I did not send a response e-mail. FERPA laws prevent me from doing so, as I can neither confirm nor deny that a student is even enrolled in my class, let alone discuss his or her progress, with anyone other than the student or an official of the College. I can, however, exercise my First Amendment right to free speech to respond publicly to this message (removing all identifying information, of course). So, here is my response to this parent and all others of similar ilk.
Dear Parents,
You love your children. Of this, I have no doubt. When you send them off to school–teetering under the weight of their first backpacks–you want only the best for them. I too am a parent. I know what it is like to stand with bated breath, holding yourself somewhere between protector and emancipator. We want to keep them safe, and we want to set them free–to watch them fly. To reconcile these contradictions we teeter ourselves on the precarious ledge of parenthood.

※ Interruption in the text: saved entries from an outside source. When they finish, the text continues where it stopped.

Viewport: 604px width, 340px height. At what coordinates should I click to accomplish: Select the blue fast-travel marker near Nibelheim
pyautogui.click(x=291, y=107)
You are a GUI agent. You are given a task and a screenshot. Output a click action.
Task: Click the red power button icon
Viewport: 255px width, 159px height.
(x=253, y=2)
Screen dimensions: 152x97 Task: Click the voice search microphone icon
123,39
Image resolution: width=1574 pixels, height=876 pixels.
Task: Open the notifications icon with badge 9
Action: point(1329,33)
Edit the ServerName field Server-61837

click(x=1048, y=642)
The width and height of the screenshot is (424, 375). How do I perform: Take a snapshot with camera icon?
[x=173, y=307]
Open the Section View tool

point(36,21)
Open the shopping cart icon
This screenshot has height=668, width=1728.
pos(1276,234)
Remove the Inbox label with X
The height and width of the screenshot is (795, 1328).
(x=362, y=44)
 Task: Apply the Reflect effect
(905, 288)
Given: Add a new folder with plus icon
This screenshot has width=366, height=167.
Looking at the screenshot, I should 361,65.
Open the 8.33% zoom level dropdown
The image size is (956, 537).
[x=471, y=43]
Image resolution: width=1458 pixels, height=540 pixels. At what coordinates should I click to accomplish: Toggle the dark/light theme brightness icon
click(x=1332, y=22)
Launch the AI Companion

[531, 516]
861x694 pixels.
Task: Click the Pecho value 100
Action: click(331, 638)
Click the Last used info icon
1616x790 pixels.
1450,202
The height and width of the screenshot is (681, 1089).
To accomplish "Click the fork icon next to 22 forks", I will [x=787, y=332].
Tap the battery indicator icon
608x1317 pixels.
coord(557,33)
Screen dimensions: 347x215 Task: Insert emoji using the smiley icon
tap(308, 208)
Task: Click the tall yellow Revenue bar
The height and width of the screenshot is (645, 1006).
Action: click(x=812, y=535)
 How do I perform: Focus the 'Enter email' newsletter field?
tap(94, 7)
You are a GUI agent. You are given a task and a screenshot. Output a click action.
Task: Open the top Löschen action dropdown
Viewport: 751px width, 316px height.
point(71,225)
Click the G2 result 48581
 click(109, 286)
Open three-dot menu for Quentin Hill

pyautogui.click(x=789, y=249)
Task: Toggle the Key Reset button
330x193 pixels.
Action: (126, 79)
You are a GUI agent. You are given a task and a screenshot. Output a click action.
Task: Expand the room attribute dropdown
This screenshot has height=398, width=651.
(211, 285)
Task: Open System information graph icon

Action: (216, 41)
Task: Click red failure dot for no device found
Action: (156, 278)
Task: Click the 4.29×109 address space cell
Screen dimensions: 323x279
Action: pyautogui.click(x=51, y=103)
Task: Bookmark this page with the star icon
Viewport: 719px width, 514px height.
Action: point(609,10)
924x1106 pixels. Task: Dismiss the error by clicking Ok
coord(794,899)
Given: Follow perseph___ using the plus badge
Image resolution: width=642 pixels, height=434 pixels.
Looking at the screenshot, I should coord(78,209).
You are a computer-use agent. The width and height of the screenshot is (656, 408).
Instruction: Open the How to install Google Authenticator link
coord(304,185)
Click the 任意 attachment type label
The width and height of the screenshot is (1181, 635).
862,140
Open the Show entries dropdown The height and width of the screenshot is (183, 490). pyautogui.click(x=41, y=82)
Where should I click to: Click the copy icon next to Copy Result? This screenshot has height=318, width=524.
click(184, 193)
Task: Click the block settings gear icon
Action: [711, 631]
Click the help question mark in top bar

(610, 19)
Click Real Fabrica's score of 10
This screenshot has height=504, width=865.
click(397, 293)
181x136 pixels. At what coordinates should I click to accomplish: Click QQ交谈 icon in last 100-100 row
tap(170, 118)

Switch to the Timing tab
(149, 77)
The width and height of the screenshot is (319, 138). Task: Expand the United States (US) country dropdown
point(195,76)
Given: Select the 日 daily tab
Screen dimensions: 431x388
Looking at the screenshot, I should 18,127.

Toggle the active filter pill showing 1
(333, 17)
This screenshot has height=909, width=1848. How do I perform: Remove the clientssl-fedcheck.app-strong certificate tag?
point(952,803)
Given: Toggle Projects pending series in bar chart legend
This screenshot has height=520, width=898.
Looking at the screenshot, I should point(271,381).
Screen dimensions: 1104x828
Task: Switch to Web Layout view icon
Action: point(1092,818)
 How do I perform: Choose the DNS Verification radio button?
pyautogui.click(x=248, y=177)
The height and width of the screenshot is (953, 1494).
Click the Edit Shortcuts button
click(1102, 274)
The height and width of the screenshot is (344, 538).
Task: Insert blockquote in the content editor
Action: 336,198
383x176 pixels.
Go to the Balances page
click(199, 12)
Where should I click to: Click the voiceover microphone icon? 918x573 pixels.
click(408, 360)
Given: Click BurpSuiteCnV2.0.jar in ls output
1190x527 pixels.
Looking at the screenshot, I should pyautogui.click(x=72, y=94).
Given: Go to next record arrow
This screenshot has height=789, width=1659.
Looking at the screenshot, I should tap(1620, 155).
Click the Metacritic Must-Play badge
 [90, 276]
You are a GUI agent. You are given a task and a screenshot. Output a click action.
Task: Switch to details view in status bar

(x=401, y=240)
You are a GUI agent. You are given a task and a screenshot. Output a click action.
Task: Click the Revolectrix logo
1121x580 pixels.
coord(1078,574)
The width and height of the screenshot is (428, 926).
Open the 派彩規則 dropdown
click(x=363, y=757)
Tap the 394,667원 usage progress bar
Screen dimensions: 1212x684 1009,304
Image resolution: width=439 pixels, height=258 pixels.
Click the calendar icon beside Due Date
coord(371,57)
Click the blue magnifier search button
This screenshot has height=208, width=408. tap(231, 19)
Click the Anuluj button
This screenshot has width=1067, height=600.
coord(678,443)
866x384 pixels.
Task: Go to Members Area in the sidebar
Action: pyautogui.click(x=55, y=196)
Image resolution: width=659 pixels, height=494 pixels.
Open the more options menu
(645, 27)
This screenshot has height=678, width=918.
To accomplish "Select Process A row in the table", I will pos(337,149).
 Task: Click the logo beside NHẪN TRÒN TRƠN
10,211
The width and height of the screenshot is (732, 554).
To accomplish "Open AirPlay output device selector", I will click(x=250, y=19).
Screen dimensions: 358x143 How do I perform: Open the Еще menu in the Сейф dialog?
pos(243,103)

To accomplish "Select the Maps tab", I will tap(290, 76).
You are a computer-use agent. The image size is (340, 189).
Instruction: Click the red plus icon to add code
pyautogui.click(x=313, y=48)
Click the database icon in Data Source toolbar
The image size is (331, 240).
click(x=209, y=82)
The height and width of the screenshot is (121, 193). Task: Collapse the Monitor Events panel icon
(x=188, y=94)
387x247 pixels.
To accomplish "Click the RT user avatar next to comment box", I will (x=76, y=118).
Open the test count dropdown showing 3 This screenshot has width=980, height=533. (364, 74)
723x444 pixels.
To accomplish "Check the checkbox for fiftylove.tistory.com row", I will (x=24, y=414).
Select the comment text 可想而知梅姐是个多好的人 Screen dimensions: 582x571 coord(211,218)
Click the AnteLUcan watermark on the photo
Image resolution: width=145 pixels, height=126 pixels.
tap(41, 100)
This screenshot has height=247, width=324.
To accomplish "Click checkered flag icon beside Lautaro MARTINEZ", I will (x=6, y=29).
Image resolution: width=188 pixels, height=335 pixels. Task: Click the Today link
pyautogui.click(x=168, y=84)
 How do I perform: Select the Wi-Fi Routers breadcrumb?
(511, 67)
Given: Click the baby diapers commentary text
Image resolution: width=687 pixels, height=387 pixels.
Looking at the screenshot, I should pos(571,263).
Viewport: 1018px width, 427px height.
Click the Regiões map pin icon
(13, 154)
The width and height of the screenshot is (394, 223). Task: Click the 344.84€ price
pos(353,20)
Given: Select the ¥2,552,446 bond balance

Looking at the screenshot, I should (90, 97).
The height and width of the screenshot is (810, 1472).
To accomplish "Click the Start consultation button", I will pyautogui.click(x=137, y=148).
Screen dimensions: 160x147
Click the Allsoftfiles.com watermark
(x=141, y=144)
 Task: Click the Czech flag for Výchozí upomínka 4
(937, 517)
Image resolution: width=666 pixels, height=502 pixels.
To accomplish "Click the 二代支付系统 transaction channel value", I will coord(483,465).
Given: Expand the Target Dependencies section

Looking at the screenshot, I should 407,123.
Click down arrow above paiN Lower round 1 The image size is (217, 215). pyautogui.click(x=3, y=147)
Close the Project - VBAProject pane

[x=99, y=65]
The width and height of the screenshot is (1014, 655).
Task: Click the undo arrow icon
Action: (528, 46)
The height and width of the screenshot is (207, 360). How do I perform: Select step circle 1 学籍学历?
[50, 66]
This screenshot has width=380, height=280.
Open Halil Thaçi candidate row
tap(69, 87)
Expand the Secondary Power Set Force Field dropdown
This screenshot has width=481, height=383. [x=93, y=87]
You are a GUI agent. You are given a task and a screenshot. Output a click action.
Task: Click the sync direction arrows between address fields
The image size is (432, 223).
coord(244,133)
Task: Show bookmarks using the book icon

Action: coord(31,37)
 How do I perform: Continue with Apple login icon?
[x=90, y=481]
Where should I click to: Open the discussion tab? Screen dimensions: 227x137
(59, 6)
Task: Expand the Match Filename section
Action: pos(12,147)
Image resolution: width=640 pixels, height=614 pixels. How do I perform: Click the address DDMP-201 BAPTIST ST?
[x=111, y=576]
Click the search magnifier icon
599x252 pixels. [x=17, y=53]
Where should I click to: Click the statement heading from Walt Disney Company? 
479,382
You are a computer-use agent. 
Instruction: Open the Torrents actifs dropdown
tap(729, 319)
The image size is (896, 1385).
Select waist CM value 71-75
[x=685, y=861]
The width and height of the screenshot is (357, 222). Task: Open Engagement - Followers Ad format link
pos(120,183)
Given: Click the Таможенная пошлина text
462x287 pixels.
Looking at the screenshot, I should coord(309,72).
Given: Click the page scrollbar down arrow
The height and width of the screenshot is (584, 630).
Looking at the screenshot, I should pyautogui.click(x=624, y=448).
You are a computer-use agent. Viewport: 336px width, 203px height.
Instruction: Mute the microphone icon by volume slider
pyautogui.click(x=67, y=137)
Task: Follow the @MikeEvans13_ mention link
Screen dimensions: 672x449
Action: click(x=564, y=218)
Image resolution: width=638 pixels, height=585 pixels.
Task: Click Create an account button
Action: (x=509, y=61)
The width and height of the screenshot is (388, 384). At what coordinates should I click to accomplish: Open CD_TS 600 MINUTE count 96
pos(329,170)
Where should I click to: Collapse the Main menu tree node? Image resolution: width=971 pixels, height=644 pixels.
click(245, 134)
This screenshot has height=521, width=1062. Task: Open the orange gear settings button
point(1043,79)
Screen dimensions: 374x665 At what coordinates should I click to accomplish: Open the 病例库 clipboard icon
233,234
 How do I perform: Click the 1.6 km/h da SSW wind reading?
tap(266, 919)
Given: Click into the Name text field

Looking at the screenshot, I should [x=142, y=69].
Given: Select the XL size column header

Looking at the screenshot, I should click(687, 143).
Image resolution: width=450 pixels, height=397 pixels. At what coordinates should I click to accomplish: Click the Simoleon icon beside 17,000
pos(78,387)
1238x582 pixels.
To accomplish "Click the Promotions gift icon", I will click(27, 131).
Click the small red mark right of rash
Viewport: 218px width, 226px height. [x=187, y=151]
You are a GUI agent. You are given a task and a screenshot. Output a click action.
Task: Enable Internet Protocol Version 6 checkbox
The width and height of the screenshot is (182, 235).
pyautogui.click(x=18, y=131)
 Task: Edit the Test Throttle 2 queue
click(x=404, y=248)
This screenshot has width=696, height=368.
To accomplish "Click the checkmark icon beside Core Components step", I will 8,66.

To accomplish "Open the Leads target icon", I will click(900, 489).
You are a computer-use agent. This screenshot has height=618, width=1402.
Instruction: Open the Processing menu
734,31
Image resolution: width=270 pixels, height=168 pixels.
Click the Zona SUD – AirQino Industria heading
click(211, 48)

Your children are capable of amazing things, potential beyond what you might imagine–for yourself and for them. It is challenge that taps one’s potential, stretches the possibilities, and lets you grow. To put children (and 18-year-old young adults) in boxes, to load upon them baggage of your own creation is to pass on a legacy of limitation. Chicago South Side, junior college, young adult–these labels used as excuses for a lack of drive, ability, and achievement are offensive. To lower your expectations of what your children can do is to savagely clip their wings.
The Community College is a place of tremendous possibility–of great potential. People of all walks of life come to pursue an education here, to grow personally, professionally, and intellectually. To “dumb down” the curriculum would be to bow one’s head to all those who ever told you the life you want is impossible. A course like COM101 is a transfer-level college course. This means the credit for this course transfers to four-year institutions–even Berkley, Yale, and Harvard. The standards for such a course are not and should not be lower if you pay less in tuition, if you are young, or even if you are from the south side of Chicago.
Paying tuition and sitting in the classroom is not the same as gaining or earning an education. Contemporary consumer culture and acquisitive mindsets have students (and their parents) believing that one can buy an education and that teachers are agents of a business that serves customers. Teachers worth their salt are not agents of business. Rather, they are committed members of both the academic and the broader community; they have families–and some even have websites where they proudly post photos of their families, where they voice their politics, and where they vent their frustrations. They draw few lines between their work as a teacher and the rest of their lives. It is who they are. They sit, late into the night, reading their students’ words and planning lessons –in the hopes young minds will be challenged to engage eagerly, to think, and to grow–despite their parents’ best intentions.
Truly,
Michael S. McGuire
There is a bigotry of low expectations that is not soft but as fierce and as destructive as the worst kind of prejudice, as it cuts away at our vast human potential.